## DIRECTIONS
Please return, with no alterations, the lines below from the very first through the one that contains "The width and height of the screenshot is (400, 569).".
**** SOURCE DATA ****
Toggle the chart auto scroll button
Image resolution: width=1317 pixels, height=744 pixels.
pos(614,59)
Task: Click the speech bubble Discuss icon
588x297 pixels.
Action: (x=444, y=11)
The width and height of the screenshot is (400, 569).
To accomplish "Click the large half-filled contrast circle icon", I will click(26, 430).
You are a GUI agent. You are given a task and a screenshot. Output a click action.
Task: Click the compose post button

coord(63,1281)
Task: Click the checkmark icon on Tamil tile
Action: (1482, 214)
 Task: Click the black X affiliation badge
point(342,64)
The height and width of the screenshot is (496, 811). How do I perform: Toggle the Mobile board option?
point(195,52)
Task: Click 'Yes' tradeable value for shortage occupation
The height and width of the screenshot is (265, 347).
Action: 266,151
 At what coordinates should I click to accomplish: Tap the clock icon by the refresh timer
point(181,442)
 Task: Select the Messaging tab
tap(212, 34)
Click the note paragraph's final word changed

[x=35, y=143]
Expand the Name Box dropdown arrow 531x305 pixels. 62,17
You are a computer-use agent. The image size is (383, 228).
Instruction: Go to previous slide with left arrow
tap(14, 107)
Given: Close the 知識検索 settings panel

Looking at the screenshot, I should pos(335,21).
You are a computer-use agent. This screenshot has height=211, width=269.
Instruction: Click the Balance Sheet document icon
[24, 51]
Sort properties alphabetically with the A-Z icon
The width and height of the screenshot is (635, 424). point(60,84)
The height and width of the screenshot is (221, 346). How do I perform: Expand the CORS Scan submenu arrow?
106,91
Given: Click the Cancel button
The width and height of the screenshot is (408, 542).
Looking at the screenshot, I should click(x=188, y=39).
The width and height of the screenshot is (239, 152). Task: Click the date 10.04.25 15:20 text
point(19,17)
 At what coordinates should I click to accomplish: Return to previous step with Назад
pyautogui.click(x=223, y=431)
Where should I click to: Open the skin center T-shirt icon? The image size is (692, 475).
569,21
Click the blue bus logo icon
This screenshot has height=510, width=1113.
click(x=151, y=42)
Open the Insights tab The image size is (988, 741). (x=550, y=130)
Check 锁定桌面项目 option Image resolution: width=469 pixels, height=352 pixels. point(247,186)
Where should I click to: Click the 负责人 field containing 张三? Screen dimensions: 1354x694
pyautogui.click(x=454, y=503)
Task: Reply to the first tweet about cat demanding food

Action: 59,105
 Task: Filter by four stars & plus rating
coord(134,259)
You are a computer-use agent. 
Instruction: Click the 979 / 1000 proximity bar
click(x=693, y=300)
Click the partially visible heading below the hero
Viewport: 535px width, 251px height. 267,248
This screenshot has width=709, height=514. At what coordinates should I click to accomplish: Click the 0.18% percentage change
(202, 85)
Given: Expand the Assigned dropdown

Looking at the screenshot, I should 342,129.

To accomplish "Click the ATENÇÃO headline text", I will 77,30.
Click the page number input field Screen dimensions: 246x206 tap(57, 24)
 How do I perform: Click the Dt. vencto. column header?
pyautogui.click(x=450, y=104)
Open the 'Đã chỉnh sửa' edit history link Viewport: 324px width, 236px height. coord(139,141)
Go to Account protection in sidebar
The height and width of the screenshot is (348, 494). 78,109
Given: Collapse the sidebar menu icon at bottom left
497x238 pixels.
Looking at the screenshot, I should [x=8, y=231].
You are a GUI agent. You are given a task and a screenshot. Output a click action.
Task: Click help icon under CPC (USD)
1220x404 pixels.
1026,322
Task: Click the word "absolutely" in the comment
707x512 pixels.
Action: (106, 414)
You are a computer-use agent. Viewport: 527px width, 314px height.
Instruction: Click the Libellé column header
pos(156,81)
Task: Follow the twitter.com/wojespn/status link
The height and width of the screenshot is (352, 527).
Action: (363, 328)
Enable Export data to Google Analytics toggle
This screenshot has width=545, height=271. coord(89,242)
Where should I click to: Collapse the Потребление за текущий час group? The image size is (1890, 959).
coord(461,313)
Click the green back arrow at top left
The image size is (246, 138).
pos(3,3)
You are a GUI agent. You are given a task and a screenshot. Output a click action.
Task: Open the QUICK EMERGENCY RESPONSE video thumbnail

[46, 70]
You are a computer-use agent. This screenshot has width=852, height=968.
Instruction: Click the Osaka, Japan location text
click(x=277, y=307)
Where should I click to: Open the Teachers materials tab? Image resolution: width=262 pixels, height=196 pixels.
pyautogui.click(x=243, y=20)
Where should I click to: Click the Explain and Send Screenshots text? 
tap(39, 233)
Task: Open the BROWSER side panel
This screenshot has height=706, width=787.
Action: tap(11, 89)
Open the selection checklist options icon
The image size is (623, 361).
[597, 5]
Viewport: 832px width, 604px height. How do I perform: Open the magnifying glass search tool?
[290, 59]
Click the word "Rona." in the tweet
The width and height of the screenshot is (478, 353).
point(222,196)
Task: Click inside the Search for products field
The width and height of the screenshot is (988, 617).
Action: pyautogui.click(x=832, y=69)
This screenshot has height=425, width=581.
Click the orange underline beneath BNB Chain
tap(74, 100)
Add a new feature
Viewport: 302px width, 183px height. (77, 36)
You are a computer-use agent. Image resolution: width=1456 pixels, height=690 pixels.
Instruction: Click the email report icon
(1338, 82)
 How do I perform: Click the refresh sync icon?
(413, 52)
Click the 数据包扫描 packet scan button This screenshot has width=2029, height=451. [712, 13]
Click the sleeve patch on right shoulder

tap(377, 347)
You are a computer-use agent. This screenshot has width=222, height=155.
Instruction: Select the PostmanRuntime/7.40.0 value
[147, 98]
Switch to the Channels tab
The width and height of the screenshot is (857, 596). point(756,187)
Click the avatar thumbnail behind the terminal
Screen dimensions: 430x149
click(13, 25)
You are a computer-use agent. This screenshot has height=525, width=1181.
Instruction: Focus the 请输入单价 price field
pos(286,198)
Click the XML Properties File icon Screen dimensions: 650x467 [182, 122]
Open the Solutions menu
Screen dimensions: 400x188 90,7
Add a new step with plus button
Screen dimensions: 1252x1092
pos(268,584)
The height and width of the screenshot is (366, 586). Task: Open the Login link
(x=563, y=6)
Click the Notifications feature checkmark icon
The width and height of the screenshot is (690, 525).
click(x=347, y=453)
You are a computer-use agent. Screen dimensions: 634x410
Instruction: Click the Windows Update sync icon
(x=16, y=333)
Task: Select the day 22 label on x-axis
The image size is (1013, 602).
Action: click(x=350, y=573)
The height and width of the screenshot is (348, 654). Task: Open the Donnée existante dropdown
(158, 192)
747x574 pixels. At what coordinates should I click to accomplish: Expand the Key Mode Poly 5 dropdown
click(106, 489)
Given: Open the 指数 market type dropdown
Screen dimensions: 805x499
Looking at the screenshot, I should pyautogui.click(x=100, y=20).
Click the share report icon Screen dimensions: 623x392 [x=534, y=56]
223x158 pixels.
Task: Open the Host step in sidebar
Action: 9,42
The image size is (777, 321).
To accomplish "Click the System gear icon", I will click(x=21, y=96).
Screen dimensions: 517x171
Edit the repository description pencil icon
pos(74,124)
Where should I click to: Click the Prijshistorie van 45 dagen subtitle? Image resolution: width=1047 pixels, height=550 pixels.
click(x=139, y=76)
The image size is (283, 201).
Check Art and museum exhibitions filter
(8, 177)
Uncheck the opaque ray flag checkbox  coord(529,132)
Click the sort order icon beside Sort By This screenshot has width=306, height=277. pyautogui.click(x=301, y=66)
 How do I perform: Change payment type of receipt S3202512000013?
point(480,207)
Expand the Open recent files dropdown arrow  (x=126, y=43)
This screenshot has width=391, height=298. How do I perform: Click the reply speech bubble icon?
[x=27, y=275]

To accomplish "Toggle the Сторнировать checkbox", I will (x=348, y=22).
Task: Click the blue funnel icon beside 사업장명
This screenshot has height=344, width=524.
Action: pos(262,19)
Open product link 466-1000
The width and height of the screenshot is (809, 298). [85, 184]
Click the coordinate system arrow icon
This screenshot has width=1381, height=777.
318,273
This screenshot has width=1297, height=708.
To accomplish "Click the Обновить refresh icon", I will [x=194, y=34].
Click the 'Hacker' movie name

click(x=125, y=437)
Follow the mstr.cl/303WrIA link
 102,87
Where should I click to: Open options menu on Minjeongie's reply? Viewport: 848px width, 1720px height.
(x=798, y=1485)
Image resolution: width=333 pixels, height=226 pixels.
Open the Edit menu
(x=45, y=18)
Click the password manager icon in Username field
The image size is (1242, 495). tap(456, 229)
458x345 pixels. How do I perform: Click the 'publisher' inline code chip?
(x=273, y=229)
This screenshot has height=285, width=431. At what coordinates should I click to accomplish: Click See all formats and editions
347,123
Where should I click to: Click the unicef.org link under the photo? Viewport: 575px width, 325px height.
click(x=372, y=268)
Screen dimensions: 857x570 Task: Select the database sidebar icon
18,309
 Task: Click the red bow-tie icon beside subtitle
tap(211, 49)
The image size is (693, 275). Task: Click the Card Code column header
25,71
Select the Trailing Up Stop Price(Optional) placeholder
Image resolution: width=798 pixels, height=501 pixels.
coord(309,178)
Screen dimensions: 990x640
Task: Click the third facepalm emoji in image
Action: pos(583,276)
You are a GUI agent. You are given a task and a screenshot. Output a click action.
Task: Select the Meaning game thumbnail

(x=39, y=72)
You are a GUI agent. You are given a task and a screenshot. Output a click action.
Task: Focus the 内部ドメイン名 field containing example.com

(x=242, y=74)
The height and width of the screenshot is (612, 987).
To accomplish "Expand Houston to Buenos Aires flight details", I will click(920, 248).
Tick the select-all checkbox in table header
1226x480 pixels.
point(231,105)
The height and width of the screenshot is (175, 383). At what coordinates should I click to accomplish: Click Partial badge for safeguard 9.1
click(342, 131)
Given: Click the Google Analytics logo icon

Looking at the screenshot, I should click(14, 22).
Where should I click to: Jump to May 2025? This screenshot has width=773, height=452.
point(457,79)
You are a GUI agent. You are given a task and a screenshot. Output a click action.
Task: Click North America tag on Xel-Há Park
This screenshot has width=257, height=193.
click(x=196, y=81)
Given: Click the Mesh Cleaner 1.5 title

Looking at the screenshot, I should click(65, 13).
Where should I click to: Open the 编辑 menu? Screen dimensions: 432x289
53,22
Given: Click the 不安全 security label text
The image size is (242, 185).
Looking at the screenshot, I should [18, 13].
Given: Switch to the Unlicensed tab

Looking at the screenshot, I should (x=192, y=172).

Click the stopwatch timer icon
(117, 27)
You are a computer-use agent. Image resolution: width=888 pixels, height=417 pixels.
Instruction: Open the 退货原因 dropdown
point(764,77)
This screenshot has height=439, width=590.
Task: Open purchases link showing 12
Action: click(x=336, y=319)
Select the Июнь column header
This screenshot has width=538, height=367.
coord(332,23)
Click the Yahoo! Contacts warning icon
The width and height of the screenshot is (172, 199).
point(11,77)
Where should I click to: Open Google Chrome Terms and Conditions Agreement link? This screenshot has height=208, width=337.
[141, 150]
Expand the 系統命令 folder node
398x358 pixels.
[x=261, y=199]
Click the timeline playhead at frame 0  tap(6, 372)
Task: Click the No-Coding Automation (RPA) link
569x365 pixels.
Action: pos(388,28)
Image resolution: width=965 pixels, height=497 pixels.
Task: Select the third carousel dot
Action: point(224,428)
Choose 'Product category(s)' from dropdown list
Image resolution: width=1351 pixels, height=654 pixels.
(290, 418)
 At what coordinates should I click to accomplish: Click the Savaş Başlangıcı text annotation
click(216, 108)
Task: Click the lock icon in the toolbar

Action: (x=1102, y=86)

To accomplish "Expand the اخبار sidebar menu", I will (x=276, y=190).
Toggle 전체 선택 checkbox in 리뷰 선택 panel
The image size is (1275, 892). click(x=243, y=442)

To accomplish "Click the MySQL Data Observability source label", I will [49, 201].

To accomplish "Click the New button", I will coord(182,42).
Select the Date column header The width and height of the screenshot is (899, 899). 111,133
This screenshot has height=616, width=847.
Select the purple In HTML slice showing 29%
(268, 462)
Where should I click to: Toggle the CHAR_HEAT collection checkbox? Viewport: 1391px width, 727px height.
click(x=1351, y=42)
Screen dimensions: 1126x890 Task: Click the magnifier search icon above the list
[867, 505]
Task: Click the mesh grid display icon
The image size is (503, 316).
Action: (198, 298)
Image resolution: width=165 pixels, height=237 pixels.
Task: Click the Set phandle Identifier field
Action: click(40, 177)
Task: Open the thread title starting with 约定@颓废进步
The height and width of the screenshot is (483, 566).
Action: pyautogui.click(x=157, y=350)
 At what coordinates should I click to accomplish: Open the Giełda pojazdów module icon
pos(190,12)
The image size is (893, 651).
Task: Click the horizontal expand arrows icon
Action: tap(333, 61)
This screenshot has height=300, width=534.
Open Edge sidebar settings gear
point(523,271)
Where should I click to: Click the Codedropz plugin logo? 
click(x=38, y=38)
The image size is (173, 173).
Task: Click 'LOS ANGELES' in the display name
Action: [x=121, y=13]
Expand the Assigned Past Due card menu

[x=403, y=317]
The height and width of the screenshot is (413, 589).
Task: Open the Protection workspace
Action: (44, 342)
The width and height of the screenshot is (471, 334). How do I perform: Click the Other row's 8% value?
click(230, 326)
****
## EXERCISE RESULT
Toggle the chart auto scroll button
Image resolution: width=1317 pixels, height=744 pixels.
pos(614,59)
Task: Click the speech bubble Discuss icon
588x297 pixels.
Action: (x=444, y=11)
The width and height of the screenshot is (400, 569).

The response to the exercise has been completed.